TEXT BLOCK:
□ □ □
- Theatrical release poster
- Directed by: Ralph Murphy
- Screenplay by: Walter DeLeon Francis Martin
- Based on: novel by Alice Duer Miller
- Produced by: Louis D. Lighton
- Starring: Joe Penner Jack Oakie Ned Sparks Frances Langford Betty Grable Lynne Overman
- Cinematography: William C. Mellor
- Production company: Paramount Pictures
- Distributed by: Paramount Pictures
- Release date: January 22, 1936;
- Running time: 80 minutes
- Country: United States
- Language: English

= Collegiate (1936 film) =

1936 film by Ralph Murphy

Collegiate is a 1936 American musical film directed by Ralph Murphy and written by Walter DeLeon, Francis Martin and Alice Duer Miller. The film stars Joe Penner, Jack Oakie, Ned Sparks, Frances Langford, Betty Grable and Lynne Overman. The film was released on January 22, 1936, by Paramount Pictures.
□ □ □
RECORDED DATA:
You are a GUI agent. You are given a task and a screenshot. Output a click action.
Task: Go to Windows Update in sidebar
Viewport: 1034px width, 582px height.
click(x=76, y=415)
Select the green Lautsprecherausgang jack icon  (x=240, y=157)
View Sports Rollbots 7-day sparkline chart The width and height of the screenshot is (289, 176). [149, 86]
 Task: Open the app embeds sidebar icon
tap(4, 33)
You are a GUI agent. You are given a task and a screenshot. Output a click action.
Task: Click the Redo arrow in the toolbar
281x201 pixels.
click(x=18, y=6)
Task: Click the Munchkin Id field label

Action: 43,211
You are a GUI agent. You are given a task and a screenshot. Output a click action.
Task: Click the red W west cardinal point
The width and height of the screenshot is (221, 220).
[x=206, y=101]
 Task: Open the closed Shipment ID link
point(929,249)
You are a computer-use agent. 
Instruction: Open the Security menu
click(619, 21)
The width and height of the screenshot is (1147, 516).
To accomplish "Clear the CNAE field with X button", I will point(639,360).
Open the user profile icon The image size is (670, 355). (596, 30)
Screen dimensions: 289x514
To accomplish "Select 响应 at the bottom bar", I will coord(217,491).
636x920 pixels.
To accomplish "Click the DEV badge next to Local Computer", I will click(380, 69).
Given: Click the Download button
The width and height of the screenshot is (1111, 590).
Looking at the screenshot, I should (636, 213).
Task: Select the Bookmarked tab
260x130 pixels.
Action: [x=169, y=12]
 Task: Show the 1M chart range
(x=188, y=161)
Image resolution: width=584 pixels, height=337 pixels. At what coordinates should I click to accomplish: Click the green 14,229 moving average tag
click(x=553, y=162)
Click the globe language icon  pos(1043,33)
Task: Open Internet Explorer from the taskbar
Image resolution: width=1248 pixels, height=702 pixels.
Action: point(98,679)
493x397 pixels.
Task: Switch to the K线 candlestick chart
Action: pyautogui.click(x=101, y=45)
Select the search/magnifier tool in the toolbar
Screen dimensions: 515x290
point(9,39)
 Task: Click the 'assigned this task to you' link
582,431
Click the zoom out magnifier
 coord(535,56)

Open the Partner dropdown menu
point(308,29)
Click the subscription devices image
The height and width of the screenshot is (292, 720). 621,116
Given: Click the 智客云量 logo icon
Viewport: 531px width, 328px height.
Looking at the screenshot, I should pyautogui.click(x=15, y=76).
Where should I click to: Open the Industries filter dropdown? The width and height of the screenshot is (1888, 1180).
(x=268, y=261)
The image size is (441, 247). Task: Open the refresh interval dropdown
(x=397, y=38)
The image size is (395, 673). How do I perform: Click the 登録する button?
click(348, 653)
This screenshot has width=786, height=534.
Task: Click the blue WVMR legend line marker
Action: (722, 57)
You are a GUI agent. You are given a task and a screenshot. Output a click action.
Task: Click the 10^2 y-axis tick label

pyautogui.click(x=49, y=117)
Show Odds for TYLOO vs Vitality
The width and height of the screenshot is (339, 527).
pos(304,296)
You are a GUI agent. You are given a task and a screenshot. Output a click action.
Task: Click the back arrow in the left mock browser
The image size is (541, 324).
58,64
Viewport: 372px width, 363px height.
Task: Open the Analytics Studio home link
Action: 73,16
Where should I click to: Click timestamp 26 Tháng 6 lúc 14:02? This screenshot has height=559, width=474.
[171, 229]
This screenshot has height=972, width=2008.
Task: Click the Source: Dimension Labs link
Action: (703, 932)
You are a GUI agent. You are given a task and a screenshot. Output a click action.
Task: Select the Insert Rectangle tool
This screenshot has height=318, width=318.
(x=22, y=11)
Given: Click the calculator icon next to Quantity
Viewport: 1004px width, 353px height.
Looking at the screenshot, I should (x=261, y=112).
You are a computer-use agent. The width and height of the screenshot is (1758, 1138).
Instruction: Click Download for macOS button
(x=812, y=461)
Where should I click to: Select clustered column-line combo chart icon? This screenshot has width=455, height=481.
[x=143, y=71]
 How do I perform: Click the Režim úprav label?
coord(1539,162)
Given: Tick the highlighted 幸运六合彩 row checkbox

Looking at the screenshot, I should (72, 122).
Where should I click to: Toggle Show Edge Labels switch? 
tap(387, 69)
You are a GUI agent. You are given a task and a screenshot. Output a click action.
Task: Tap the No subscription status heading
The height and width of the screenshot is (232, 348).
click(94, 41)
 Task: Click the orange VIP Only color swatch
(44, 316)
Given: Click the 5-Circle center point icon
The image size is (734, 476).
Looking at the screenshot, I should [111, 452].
□ □ □
EXERCISE GOAL: Continue the article on the 1936 film Collegiate from its last sentence. These items play no part in what follows.

EXERCISE ANSWER:
The film is a remake of the 1921 silent film The Charm School.

==Plot==

The irresponsible Jerry Craig inherits a school from an aunt. He goes there with pal Sourpuss and press agent Scoop, transforms the place into a charm school encounters a stranger named Joe who becomes a financial benefactor.

The school's a huge success. Jerry's loyalties are torn between his fiancée Eunice and secretary Juliet, then complications develop when Joe doesn't turn out to be who he seems to be.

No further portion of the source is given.